DATA EXCERPTS Block Start

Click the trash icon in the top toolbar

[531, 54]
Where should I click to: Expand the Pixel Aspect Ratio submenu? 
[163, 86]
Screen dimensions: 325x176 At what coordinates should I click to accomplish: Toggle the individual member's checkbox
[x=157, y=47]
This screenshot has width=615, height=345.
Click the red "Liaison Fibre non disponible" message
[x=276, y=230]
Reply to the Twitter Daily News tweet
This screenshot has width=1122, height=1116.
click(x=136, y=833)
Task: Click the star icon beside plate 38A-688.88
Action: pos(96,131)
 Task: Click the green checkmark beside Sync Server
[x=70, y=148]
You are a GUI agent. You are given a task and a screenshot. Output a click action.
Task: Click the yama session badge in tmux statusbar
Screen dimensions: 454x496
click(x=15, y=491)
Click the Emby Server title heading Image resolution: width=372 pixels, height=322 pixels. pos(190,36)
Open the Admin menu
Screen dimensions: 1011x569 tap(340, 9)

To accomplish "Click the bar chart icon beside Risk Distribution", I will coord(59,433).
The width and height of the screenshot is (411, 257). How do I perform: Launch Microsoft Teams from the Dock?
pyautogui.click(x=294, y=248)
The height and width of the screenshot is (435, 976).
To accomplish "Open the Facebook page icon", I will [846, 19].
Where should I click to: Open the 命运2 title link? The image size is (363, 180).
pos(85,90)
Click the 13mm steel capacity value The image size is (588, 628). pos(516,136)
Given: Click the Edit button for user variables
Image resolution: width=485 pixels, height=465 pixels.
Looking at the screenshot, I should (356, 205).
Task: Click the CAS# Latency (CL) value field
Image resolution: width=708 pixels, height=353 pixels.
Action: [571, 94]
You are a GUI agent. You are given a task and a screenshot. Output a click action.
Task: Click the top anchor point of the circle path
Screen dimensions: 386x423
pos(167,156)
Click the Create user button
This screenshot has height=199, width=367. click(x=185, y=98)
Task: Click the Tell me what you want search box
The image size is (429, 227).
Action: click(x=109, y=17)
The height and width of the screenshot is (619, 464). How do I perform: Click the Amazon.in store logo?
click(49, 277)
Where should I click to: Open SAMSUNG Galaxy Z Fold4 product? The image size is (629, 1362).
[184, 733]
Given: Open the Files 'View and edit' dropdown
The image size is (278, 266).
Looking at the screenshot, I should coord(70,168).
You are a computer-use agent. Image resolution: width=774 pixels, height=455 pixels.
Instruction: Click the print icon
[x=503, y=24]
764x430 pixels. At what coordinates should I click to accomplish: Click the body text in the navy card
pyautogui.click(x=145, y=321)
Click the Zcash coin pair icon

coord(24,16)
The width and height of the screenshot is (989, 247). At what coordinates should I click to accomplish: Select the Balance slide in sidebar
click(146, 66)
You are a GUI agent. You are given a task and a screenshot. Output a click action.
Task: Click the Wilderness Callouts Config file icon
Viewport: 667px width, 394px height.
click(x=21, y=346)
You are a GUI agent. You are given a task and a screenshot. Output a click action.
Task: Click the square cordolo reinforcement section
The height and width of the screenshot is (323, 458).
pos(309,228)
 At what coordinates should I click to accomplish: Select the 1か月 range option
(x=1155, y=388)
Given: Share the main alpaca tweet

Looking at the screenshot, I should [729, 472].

DATA EXCERPTS Block End

**REQUIREMENT:**
Find and copy each line of the data where "value" is present.

**WORKED SOLUTION:**
Click the 13mm steel capacity value The image size is (588, 628). pos(516,136)
Task: Click the CAS# Latency (CL) value field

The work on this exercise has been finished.